MNLI vs XNLI

How Multilingual is Multi-Genre Natural Language Inference
Published

February 7, 2024

I want to use a MNLI model to do sentiment analysis. It’s an odd situation as you could just train a sentiment classifier, however in this case I want to train the model on a very small amount of data. Using a larger model trained on a more complex task should allow it the context to do well.

BART large MNLI (Lewis et al. 2019) is an English model trained on the English only Multi-Genre Natural Language Inference (Williams, Nangia, and Bowman 2018). There is a multilingual version of MNLI called XNLI (Conneau et al. 2018), which is described as

Lewis, Mike, Yinhan Liu, Naman Goyal, Marjan Ghazvininejad, Abdelrahman Mohamed, Omer Levy, Veselin Stoyanov, and Luke Zettlemoyer. 2019. BART: Denoising Sequence-to-Sequence Pre-Training for Natural Language Generation, Translation, and Comprehension.” CoRR abs/1910.13461. http://arxiv.org/abs/1910.13461.
Williams, Adina, Nikita Nangia, and Samuel Bowman. 2018. “A Broad-Coverage Challenge Corpus for Sentence Understanding Through Inference.” In Proceedings of the 2018 Conference of the North American Chapter of the Association for Computational Linguistics: Human Language Technologies, Volume 1 (Long Papers), 1112–22. New Orleans, Louisiana: Association for Computational Linguistics. http://aclweb.org/anthology/N18-1101.
Conneau, Alexis, Ruty Rinott, Guillaume Lample, Adina Williams, Samuel R. Bowman, Holger Schwenk, and Veselin Stoyanov. 2018. “XNLI: Evaluating Cross-Lingual Sentence Representations.” In Proceedings of the 2018 Conference on Empirical Methods in Natural Language Processing.
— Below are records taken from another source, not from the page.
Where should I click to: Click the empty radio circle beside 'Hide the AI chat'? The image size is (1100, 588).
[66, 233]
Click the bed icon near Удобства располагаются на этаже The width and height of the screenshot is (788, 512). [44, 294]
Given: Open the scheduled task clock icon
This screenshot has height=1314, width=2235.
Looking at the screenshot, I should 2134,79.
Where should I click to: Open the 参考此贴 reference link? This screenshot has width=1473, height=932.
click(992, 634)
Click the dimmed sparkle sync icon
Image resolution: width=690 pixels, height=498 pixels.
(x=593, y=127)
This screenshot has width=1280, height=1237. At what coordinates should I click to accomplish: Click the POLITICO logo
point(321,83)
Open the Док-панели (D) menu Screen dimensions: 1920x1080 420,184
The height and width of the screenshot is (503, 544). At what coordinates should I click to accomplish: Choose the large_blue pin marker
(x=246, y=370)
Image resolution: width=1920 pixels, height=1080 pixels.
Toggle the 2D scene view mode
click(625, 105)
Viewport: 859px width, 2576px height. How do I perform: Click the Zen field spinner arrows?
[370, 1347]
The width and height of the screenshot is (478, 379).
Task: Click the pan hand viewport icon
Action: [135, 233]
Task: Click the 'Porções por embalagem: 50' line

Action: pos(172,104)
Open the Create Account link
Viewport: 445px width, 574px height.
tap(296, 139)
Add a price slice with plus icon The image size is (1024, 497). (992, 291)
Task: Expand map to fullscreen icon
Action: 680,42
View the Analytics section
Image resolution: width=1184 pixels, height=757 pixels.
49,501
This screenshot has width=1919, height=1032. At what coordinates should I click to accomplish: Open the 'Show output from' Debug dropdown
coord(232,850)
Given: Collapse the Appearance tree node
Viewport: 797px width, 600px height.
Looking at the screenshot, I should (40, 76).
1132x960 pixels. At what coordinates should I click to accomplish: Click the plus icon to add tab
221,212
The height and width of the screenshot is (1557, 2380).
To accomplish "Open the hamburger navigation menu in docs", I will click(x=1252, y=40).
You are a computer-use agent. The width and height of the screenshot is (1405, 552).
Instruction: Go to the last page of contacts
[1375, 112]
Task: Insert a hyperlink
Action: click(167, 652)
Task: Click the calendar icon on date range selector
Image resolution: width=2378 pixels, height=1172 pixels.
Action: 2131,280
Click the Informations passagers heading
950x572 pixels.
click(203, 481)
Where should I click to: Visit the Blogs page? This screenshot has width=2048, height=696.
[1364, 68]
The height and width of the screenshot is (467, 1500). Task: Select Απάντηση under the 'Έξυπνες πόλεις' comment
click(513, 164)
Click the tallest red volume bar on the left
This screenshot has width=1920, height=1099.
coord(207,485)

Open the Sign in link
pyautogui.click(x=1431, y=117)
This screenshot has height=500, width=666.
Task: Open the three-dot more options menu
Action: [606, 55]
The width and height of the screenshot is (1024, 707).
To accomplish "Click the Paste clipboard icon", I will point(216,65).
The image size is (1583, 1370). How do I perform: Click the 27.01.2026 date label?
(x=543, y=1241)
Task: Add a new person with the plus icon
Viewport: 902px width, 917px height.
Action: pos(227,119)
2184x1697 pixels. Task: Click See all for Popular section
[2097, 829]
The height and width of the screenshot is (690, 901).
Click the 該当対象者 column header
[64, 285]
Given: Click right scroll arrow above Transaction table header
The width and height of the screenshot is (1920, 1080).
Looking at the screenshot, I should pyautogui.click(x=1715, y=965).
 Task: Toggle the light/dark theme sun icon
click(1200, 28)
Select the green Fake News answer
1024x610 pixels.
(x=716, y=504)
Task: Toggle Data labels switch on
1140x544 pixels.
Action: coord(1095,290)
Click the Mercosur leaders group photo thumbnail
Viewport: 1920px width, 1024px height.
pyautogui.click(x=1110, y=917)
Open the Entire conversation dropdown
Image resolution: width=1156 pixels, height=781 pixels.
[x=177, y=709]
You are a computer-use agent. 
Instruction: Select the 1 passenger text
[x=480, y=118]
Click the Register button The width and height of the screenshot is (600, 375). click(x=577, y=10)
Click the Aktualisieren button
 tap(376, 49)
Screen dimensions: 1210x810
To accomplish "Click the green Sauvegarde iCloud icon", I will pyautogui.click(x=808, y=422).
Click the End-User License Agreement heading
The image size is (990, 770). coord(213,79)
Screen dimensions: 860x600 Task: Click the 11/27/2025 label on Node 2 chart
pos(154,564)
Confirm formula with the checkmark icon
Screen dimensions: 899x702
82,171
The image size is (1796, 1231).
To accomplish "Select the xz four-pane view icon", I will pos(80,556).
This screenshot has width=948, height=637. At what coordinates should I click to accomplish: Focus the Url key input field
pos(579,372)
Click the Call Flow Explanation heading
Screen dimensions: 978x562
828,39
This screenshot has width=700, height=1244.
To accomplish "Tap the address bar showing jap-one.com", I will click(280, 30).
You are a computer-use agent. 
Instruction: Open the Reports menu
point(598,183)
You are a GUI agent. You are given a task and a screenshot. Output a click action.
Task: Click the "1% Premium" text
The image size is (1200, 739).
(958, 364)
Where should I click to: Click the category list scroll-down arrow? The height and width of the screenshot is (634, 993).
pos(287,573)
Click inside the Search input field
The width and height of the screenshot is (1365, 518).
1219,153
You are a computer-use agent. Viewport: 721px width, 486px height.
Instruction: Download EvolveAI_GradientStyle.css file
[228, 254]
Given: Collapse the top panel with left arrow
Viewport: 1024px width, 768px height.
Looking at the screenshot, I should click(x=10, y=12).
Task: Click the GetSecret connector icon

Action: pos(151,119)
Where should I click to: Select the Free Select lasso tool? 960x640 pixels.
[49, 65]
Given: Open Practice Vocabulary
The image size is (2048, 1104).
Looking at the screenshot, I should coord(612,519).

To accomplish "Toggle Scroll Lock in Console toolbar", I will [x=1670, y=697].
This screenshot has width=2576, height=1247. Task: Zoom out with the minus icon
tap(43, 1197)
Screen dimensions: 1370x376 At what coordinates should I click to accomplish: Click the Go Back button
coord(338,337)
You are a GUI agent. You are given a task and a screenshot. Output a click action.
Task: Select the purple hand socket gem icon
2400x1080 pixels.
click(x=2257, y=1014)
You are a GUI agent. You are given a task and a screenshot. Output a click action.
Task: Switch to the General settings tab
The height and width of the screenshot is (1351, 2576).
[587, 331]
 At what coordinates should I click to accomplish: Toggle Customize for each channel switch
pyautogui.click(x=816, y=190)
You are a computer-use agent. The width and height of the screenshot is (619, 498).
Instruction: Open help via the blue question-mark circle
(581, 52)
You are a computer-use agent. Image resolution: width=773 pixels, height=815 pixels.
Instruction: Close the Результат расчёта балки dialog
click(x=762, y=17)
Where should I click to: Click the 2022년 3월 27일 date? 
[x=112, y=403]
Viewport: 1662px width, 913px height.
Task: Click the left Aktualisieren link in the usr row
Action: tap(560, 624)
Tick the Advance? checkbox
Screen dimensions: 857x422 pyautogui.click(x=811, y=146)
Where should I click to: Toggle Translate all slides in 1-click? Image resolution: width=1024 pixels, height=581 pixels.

Brussels, Belgium: Association for Computational Linguistics.

XNLI is a subset of a few thousand examples from MNLI which has been translated into a 14 different languages

How well will BART Large MNLI do on this dataset? I think it will be fun to see. Training these large language models, even monolingually, can involve some understanding of other languages. The datasets that are used can include some text that is in another language. BART large is quite large and so has enough space to have some idea of other languages.

To make this evaluation more interesting I can test BART Large MNLI on the MNLI dataset first, to establish a baseline. Then I can test it against the XNLI dataset where both the passage and hypothesis are in a non-English language. Finally I can test it against the XNLI dataset where the passage is in a non-English language but the hypothesis is in English.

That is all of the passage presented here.